— REQUIRED WORK —
Return the entries in their entirety, precisely as given.

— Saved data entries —
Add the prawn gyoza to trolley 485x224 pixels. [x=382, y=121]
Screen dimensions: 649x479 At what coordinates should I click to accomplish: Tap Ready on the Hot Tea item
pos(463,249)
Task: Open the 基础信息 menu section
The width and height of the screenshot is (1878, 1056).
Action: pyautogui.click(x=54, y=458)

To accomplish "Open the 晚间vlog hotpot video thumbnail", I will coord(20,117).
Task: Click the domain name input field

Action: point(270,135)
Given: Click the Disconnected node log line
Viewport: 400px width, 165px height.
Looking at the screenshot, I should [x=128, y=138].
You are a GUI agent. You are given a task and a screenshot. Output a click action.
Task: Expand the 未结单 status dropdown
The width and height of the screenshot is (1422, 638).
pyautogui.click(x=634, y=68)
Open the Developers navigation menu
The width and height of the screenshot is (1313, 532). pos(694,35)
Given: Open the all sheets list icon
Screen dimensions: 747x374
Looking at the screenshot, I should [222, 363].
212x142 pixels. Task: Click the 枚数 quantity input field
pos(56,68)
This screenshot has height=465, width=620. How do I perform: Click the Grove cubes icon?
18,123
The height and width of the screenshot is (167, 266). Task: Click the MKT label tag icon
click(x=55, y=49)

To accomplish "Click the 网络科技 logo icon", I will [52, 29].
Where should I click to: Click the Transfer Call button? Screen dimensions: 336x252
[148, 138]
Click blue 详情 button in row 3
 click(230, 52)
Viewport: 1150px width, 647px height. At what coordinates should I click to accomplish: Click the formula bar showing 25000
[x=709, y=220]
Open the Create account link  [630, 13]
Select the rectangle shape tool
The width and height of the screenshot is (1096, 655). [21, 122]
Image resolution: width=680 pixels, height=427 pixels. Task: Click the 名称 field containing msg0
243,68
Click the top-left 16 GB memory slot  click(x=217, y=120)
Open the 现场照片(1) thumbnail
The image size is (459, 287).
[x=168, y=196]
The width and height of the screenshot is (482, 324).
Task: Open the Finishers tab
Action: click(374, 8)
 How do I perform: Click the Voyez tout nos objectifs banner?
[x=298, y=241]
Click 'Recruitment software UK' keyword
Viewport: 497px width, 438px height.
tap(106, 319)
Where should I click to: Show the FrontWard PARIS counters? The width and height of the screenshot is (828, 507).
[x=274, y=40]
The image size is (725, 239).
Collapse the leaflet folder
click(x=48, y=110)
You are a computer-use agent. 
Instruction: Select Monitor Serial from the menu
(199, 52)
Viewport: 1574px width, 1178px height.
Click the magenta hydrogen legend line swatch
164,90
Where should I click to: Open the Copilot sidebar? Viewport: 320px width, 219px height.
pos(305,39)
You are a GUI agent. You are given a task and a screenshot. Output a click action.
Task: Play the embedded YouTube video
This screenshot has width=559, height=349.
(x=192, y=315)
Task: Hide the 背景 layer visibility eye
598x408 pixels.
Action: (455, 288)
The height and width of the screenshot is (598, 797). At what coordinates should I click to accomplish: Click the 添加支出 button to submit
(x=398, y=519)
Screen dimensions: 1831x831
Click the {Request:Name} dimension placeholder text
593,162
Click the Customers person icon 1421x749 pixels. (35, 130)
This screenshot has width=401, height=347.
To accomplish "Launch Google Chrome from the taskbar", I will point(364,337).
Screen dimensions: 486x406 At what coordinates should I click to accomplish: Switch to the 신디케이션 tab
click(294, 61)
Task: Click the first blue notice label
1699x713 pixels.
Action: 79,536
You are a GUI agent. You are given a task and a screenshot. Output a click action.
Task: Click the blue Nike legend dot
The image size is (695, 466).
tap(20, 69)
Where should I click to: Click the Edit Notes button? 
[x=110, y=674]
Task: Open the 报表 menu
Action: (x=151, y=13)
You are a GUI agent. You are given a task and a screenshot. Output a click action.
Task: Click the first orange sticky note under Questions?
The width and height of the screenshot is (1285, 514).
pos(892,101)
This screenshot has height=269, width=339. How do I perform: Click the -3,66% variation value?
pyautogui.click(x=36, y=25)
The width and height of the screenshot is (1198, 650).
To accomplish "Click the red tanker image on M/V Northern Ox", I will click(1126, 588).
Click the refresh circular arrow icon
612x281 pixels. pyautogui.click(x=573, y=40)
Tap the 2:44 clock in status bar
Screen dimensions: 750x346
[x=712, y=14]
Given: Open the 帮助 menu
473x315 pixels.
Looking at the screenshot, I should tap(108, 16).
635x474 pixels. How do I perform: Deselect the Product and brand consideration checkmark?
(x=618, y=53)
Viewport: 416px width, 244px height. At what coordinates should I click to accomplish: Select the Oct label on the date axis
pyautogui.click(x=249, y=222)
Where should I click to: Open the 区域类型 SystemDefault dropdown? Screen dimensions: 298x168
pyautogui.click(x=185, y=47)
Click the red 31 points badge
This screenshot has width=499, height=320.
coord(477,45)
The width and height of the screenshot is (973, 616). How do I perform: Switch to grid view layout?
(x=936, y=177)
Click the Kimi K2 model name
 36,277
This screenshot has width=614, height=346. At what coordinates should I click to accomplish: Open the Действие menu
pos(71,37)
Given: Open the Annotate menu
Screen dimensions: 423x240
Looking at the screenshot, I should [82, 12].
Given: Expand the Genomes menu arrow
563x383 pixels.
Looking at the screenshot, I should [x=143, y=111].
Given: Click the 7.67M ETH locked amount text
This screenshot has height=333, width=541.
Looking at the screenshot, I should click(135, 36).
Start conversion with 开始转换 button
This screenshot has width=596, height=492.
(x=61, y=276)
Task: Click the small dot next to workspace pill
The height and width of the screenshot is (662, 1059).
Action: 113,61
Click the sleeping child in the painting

— REPLY —
Add the prawn gyoza to trolley 485x224 pixels. [x=382, y=121]
Screen dimensions: 649x479 At what coordinates should I click to accomplish: Tap Ready on the Hot Tea item
pos(463,249)
Task: Open the 基础信息 menu section
The width and height of the screenshot is (1878, 1056).
Action: pyautogui.click(x=54, y=458)

To accomplish "Open the 晚间vlog hotpot video thumbnail", I will coord(20,117).
Task: Click the domain name input field

Action: point(270,135)
Given: Click the Disconnected node log line
Viewport: 400px width, 165px height.
Looking at the screenshot, I should [x=128, y=138].
You are a GUI agent. You are given a task and a screenshot. Output a click action.
Task: Expand the 未结单 status dropdown
The width and height of the screenshot is (1422, 638).
pyautogui.click(x=634, y=68)
Open the Developers navigation menu
The width and height of the screenshot is (1313, 532). pos(694,35)
Given: Open the all sheets list icon
Screen dimensions: 747x374
Looking at the screenshot, I should [222, 363].
212x142 pixels. Task: Click the 枚数 quantity input field
pos(56,68)
This screenshot has height=465, width=620. How do I perform: Click the Grove cubes icon?
18,123
The height and width of the screenshot is (167, 266). Task: Click the MKT label tag icon
click(x=55, y=49)

To accomplish "Click the 网络科技 logo icon", I will [52, 29].
Where should I click to: Click the Transfer Call button? Screen dimensions: 336x252
[148, 138]
Click blue 详情 button in row 3
 click(230, 52)
Viewport: 1150px width, 647px height. At what coordinates should I click to accomplish: Click the formula bar showing 25000
[x=709, y=220]
Open the Create account link  [630, 13]
Select the rectangle shape tool
The width and height of the screenshot is (1096, 655). [21, 122]
Image resolution: width=680 pixels, height=427 pixels. Task: Click the 名称 field containing msg0
243,68
Click the top-left 16 GB memory slot  click(x=217, y=120)
Open the 现场照片(1) thumbnail
The image size is (459, 287).
[x=168, y=196]
The width and height of the screenshot is (482, 324).
Task: Open the Finishers tab
Action: click(374, 8)
 How do I perform: Click the Voyez tout nos objectifs banner?
[x=298, y=241]
Click 'Recruitment software UK' keyword
Viewport: 497px width, 438px height.
tap(106, 319)
Where should I click to: Show the FrontWard PARIS counters? The width and height of the screenshot is (828, 507).
[x=274, y=40]
The image size is (725, 239).
Collapse the leaflet folder
click(x=48, y=110)
You are a computer-use agent. 
Instruction: Select Monitor Serial from the menu
(199, 52)
Viewport: 1574px width, 1178px height.
Click the magenta hydrogen legend line swatch
164,90
Where should I click to: Open the Copilot sidebar? Viewport: 320px width, 219px height.
pos(305,39)
You are a GUI agent. You are given a task and a screenshot. Output a click action.
Task: Play the embedded YouTube video
This screenshot has width=559, height=349.
(x=192, y=315)
Task: Hide the 背景 layer visibility eye
598x408 pixels.
Action: (455, 288)
The height and width of the screenshot is (598, 797). At what coordinates should I click to accomplish: Click the 添加支出 button to submit
(x=398, y=519)
Screen dimensions: 1831x831
Click the {Request:Name} dimension placeholder text
593,162
Click the Customers person icon 1421x749 pixels. (35, 130)
This screenshot has width=401, height=347.
To accomplish "Launch Google Chrome from the taskbar", I will point(364,337).
Screen dimensions: 486x406 At what coordinates should I click to accomplish: Switch to the 신디케이션 tab
click(294, 61)
Task: Click the first blue notice label
1699x713 pixels.
Action: 79,536
You are a GUI agent. You are given a task and a screenshot. Output a click action.
Task: Click the blue Nike legend dot
The image size is (695, 466).
tap(20, 69)
Where should I click to: Click the Edit Notes button? 
[x=110, y=674]
Task: Open the 报表 menu
Action: (x=151, y=13)
You are a GUI agent. You are given a task and a screenshot. Output a click action.
Task: Click the first orange sticky note under Questions?
The width and height of the screenshot is (1285, 514).
pos(892,101)
This screenshot has height=269, width=339. How do I perform: Click the -3,66% variation value?
pyautogui.click(x=36, y=25)
The width and height of the screenshot is (1198, 650).
To accomplish "Click the red tanker image on M/V Northern Ox", I will click(1126, 588).
Click the refresh circular arrow icon
612x281 pixels. pyautogui.click(x=573, y=40)
Tap the 2:44 clock in status bar
Screen dimensions: 750x346
[x=712, y=14]
Given: Open the 帮助 menu
473x315 pixels.
Looking at the screenshot, I should tap(108, 16).
635x474 pixels. How do I perform: Deselect the Product and brand consideration checkmark?
(x=618, y=53)
Viewport: 416px width, 244px height. At what coordinates should I click to accomplish: Select the Oct label on the date axis
pyautogui.click(x=249, y=222)
Where should I click to: Open the 区域类型 SystemDefault dropdown? Screen dimensions: 298x168
pyautogui.click(x=185, y=47)
Click the red 31 points badge
This screenshot has width=499, height=320.
coord(477,45)
The width and height of the screenshot is (973, 616). How do I perform: Switch to grid view layout?
(x=936, y=177)
Click the Kimi K2 model name
 36,277
This screenshot has width=614, height=346. At what coordinates should I click to accomplish: Open the Действие menu
pos(71,37)
Given: Open the Annotate menu
Screen dimensions: 423x240
Looking at the screenshot, I should [82, 12].
Given: Expand the Genomes menu arrow
563x383 pixels.
Looking at the screenshot, I should [x=143, y=111].
Given: Click the 7.67M ETH locked amount text
This screenshot has height=333, width=541.
Looking at the screenshot, I should click(135, 36).
Start conversion with 开始转换 button
This screenshot has width=596, height=492.
(x=61, y=276)
Task: Click the small dot next to workspace pill
The height and width of the screenshot is (662, 1059).
Action: 113,61
Click the sleeping child in the painting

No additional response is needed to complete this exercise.